§ Supplied records

/---

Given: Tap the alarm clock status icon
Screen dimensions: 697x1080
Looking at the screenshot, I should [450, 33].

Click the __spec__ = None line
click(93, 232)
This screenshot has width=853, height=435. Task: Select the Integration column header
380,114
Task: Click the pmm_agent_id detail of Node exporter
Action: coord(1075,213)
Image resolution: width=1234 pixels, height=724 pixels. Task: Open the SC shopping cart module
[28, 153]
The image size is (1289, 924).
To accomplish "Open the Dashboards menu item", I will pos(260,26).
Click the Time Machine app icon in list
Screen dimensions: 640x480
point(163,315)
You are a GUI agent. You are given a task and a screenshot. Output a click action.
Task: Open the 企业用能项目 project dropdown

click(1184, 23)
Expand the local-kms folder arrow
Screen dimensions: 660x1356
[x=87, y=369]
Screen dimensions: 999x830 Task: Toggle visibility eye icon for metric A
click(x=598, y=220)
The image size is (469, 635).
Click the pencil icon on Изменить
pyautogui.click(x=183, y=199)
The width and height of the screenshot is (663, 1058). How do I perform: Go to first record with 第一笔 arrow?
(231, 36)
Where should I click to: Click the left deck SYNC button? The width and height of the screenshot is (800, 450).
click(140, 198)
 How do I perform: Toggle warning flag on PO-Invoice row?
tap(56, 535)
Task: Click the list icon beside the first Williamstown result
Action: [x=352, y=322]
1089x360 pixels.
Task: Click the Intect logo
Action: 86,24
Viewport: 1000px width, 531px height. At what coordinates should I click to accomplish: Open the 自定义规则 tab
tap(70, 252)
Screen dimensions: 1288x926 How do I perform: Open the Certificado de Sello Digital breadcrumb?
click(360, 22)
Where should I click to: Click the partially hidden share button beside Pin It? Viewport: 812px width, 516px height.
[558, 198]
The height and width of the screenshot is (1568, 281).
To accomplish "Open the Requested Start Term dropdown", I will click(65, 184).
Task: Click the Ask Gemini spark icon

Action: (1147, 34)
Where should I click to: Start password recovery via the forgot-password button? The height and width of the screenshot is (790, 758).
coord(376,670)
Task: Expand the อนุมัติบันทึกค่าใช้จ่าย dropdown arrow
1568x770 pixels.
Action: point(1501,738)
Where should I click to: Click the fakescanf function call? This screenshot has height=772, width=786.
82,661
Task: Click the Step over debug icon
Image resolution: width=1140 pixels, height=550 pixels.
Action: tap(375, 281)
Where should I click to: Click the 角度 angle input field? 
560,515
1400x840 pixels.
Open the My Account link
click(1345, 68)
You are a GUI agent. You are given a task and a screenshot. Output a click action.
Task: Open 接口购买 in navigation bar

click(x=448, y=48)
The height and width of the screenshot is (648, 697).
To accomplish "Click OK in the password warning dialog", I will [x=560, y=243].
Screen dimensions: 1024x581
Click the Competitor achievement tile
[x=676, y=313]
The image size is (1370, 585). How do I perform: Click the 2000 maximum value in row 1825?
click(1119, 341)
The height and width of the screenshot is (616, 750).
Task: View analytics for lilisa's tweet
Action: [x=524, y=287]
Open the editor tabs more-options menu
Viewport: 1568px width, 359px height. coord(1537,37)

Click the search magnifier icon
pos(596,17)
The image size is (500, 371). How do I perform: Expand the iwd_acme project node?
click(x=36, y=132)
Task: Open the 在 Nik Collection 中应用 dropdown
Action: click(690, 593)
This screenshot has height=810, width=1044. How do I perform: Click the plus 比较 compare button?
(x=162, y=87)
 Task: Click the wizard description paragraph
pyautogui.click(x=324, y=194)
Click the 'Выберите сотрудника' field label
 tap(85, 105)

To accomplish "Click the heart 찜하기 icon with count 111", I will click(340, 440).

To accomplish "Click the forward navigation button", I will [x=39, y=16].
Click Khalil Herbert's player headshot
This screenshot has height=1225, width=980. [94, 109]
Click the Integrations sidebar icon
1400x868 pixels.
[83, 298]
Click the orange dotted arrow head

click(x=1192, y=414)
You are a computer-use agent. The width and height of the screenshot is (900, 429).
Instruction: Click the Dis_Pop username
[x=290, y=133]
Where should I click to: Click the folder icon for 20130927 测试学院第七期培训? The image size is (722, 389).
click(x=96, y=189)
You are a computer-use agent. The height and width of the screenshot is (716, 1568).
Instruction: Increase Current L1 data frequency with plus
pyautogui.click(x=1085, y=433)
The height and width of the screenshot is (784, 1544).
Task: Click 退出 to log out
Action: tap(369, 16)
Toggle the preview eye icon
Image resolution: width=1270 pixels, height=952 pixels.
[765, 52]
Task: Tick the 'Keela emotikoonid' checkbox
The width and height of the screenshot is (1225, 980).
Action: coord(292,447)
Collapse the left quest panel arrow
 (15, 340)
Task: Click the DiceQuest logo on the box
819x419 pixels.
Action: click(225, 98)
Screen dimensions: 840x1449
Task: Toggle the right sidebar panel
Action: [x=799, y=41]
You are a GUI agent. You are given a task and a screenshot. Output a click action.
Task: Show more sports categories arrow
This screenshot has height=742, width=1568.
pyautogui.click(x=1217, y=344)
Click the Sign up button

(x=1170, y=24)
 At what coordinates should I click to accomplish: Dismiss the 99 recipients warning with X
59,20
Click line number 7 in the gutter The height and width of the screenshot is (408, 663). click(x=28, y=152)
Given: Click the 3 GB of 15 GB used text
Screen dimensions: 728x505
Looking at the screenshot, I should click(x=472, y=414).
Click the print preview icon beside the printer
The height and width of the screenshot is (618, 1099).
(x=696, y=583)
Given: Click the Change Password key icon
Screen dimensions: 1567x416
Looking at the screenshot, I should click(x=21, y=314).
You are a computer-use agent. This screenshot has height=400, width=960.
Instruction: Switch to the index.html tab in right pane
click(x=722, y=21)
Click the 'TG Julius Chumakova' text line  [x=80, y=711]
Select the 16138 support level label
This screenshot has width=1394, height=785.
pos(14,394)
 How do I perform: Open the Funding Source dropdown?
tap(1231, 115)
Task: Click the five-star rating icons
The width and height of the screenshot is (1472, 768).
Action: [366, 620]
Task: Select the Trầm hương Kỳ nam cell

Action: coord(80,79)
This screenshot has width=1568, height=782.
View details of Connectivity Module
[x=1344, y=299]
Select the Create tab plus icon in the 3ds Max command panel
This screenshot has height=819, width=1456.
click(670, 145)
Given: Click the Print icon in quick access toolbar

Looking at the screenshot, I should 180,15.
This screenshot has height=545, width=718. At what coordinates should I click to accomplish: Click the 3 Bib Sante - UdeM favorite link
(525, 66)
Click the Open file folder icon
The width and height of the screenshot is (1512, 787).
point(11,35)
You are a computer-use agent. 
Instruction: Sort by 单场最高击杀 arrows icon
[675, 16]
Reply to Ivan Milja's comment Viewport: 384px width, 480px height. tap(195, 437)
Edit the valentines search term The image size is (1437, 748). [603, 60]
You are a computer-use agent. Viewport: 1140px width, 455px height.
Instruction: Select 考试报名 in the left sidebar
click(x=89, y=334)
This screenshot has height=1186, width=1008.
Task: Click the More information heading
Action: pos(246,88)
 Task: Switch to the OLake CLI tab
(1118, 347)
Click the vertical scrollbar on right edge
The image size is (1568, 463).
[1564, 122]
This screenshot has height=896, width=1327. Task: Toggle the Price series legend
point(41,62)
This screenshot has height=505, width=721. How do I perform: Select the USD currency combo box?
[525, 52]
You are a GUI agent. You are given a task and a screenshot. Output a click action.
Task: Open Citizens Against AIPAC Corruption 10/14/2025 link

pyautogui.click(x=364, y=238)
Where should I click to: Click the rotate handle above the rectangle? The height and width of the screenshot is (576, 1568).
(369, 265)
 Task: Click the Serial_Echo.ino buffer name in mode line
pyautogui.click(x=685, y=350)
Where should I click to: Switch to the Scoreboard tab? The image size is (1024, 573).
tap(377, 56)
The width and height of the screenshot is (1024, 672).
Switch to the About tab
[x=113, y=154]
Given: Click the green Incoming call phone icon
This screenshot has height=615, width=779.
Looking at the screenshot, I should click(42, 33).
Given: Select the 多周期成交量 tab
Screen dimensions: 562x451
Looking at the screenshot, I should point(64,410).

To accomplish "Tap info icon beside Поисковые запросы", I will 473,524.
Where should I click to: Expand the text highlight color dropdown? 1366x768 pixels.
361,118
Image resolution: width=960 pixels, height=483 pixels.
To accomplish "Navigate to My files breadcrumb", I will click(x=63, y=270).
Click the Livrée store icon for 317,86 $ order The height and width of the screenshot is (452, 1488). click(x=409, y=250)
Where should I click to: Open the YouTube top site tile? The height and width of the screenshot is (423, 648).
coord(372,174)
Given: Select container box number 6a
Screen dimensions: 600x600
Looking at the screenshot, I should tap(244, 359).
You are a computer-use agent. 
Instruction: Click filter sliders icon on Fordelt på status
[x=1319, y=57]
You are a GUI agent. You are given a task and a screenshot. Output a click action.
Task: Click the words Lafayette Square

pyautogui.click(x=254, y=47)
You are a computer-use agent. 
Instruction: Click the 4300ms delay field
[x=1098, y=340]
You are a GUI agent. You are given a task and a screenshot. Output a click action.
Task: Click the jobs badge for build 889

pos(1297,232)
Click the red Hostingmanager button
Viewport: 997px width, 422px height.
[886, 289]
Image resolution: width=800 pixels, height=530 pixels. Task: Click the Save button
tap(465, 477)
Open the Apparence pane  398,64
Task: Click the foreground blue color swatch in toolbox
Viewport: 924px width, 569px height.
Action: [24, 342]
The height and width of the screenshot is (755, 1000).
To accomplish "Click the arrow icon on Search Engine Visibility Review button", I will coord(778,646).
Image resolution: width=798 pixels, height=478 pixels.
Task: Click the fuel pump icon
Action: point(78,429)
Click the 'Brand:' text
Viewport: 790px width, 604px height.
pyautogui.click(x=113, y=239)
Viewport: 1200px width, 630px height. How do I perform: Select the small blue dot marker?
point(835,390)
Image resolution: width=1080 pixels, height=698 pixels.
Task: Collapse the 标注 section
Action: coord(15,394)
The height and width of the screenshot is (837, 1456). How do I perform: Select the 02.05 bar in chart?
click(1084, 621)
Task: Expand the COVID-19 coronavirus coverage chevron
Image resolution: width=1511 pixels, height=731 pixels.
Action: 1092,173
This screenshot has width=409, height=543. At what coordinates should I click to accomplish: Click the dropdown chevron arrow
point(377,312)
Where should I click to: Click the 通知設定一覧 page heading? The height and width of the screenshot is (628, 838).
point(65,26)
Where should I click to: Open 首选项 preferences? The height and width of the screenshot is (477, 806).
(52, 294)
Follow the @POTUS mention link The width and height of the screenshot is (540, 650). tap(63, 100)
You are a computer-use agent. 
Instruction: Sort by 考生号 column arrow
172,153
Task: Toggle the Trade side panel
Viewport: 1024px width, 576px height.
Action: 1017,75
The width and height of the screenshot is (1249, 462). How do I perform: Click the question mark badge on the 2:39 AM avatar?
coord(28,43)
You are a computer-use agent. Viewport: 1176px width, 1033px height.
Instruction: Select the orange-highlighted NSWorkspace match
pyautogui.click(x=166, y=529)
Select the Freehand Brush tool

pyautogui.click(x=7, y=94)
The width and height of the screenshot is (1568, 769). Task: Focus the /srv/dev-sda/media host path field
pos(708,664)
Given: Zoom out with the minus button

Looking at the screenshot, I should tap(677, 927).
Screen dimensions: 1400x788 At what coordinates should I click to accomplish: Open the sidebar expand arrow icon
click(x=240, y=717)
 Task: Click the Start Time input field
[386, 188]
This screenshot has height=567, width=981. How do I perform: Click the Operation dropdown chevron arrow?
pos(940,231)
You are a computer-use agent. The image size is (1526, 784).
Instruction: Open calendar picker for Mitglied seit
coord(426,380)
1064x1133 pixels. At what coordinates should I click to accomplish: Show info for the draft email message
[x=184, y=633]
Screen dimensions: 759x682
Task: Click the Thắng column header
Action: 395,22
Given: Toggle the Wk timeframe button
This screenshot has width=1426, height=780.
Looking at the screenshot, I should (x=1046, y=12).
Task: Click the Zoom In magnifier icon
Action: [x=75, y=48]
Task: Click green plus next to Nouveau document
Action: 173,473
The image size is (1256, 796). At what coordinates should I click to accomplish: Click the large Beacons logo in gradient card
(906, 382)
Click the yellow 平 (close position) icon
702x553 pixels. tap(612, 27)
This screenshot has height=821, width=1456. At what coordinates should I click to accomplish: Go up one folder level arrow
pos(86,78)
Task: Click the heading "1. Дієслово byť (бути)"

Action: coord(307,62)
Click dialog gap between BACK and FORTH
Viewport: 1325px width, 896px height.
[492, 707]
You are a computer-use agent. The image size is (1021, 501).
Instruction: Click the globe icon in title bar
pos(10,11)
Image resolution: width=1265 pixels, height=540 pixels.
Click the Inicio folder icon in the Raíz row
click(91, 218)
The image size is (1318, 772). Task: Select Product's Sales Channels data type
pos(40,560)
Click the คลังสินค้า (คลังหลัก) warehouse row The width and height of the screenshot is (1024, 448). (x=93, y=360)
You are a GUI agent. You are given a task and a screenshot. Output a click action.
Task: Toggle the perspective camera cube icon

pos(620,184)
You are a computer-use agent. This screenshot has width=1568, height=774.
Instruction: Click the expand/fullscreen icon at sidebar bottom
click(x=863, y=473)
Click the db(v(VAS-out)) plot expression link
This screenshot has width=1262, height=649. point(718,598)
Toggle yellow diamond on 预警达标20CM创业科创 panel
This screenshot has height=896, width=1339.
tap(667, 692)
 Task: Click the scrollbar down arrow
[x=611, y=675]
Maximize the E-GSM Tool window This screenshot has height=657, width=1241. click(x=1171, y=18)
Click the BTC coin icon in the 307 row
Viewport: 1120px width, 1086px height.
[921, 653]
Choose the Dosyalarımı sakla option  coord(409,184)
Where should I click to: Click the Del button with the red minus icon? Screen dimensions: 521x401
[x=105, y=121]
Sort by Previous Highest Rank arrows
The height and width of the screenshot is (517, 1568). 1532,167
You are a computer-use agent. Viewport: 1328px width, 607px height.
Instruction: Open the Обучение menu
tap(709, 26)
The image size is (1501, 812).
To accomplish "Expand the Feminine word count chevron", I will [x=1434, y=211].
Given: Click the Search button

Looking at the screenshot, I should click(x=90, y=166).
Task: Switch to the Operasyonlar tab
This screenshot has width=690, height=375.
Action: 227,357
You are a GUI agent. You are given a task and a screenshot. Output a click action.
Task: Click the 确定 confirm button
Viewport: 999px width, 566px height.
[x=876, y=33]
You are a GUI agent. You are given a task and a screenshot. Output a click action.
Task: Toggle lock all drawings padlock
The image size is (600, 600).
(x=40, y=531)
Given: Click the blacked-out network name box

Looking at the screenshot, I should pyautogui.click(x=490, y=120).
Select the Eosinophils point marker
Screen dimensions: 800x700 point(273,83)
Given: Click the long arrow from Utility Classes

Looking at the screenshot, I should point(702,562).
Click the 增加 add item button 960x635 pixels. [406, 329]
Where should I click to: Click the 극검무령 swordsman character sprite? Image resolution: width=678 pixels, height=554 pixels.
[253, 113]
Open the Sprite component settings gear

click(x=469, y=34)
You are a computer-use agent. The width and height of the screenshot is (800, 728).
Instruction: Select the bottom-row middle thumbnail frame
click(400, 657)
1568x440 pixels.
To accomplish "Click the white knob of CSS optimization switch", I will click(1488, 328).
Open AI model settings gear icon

\---

§ Your instructions
Using the data above, tally each line that contains "number". Write only the total.

§ Solution to this problem
2